Renan sustentou a tese de que o País está muito mais próximos de uma crise institucional "maquinada na retórica", do que de uma crise de fato. A seu ver, todas as instituições estão sólidas e funcionando normalmente, com independência. Os "desalinhos políticos", completou, são todos reversíveis. E na avaliação de dirigentes do PMDB que acompanham com atenção os movimentos do presidente do Senado, não foi por acaso que ele fez questão de reafirmar, de público, sua independência e isenção.

A cúpula governista do partido acredita que Renan deu um sinal claro de que os tempos em que operava como líder da base para facilitar a vida do governo no Congresso chegaram ao fim. Em meio à crise de desconfiança que minou o relacionamento entre o PMDB e o Palácio do Planalto, os amigos de Renan se queixam de que o governo tem operado para enfraquecê-lo, desde que ele assumiu a presidência do Senado. Por este raciocínio, a criação da CPI dos Correios é útil a Renan para brecar eventuais manobras de setores do governo e assim preservar sua força política no Senado e no partido.

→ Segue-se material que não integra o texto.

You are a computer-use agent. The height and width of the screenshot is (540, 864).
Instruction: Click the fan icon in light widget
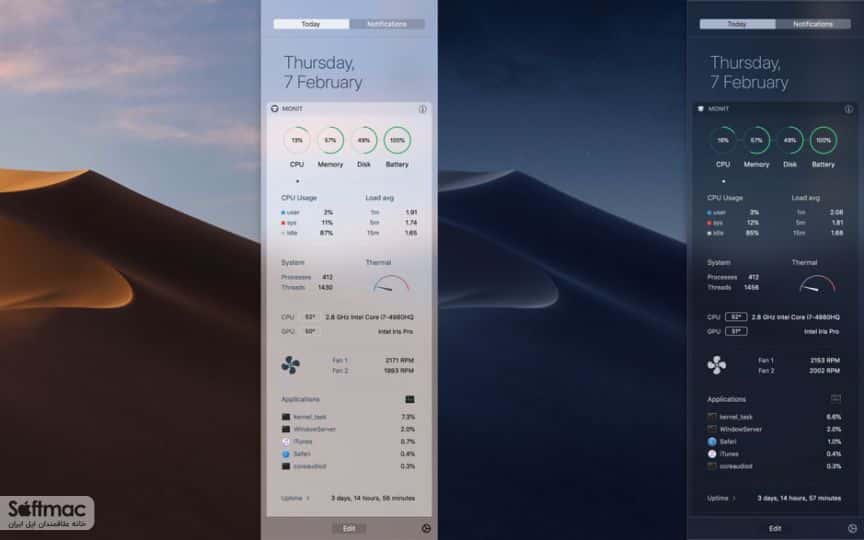tap(290, 365)
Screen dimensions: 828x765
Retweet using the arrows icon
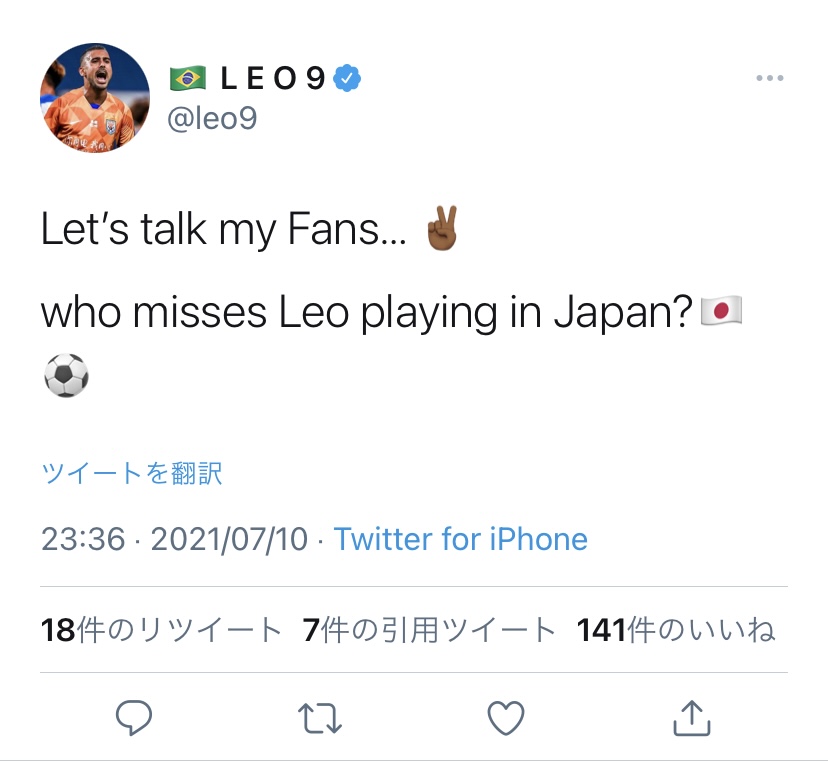320,717
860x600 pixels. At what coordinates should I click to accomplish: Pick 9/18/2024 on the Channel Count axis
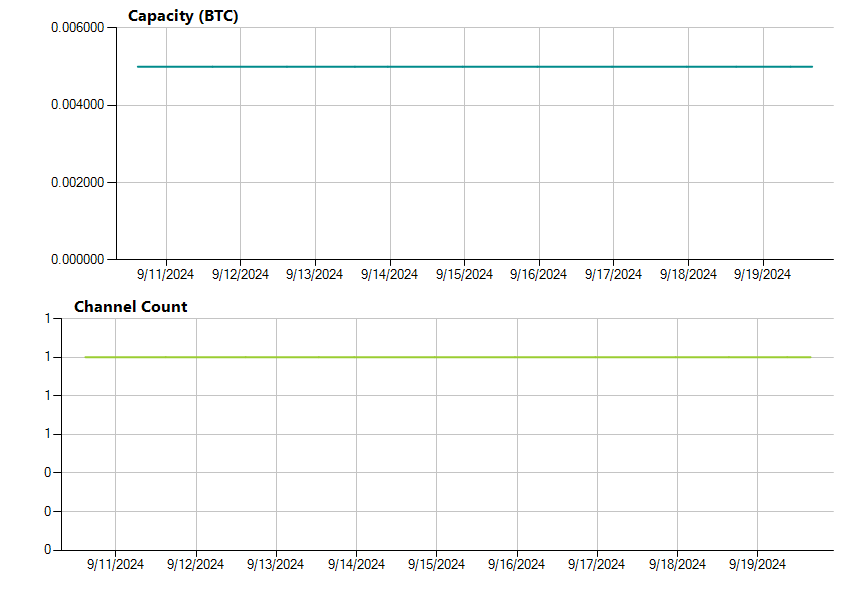pyautogui.click(x=677, y=565)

Ao mesmo tempo em que os líderes governistas reforçavam a ofensiva para cooptar dissidentes da base e convencê-los a retirar o apoio à CPI, Renan lembrava a deputados e senadores que os homens públicos precisam dar as respostas "adequadas" à sociedade. "Todos têm ciência do que é cobrado do Congresso Nacional", advertiu o senador em seu discurso, destacando que respostas adequadas à população só fortalecem a instituição. "Vamos continuar trabalhando e banir de nosso dia-a-dia iniciativas clientelistas, ações fisiológicas e defesas corporativistas", propôs.

Em seguida, reafirmou que saberá respeitar a imparcialidade e zelar pela convivência democrática entre os Poderes. "Não vou paralisar nossa agenda ou permitir passivamente que ela seja poluída", disse Renan ao lembrar que ainda falta votar as reformas política e tributária, alterar o rito das medidas provisórias, e reformar o regimento interno. "Enfim, temos uma agenda, que não é de governo, mas do país, e ela subsistirá", sentenciou.